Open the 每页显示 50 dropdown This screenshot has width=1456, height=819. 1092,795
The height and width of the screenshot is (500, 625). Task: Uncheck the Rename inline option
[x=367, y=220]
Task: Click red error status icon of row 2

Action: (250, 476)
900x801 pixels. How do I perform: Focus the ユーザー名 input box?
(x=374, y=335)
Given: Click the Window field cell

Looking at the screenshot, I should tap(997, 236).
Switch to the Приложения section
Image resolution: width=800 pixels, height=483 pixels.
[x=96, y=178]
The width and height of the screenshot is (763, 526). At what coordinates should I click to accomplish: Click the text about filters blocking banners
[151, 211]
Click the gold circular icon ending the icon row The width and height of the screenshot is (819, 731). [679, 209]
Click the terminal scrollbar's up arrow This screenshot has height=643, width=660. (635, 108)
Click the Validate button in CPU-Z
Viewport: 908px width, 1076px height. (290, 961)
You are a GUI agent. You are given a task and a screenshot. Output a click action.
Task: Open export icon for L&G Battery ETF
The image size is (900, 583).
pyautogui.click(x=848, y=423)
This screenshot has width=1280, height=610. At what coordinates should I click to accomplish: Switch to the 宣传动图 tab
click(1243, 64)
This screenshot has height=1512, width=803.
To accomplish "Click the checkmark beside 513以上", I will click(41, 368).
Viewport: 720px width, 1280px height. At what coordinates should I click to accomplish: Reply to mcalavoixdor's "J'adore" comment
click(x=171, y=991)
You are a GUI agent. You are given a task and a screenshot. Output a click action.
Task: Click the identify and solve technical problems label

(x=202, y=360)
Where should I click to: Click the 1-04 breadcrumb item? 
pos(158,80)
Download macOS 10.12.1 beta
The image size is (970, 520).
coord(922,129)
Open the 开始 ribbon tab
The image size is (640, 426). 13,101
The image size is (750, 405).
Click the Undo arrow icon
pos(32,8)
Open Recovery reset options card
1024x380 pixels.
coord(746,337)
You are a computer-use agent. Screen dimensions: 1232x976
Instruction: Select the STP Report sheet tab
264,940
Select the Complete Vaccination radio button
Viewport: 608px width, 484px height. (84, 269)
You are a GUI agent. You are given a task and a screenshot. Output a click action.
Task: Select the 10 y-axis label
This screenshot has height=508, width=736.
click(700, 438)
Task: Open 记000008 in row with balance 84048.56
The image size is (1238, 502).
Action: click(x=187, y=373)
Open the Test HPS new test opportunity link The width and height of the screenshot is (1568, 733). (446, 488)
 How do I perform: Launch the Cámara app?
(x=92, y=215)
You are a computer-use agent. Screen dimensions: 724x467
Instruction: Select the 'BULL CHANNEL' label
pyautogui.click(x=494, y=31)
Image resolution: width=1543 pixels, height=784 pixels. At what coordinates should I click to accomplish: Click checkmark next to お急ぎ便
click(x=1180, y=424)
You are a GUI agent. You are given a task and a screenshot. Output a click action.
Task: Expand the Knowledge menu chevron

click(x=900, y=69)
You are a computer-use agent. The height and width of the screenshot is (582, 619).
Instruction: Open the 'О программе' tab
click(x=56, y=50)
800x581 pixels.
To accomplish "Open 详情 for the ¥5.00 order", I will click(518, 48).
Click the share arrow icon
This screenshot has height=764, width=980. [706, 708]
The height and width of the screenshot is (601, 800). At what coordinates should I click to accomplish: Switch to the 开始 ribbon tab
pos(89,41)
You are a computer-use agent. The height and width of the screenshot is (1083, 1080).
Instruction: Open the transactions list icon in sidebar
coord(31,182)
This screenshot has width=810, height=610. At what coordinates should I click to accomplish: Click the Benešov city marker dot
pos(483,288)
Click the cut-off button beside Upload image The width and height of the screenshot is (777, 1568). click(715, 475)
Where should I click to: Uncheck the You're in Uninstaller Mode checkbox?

- - - - -

## Exercise prompt:
In the listing above, transcribe exactly everything from the line containing "Instruction: Select the STP Report sheet tab" down to the line containing "Task: Open 记000008", including both and nothing more.

## Solution to this exercise:
Instruction: Select the STP Report sheet tab
264,940
Select the Complete Vaccination radio button
Viewport: 608px width, 484px height. (84, 269)
You are a GUI agent. You are given a task and a screenshot. Output a click action.
Task: Select the 10 y-axis label
This screenshot has height=508, width=736.
click(700, 438)
Task: Open 记000008 in row with balance 84048.56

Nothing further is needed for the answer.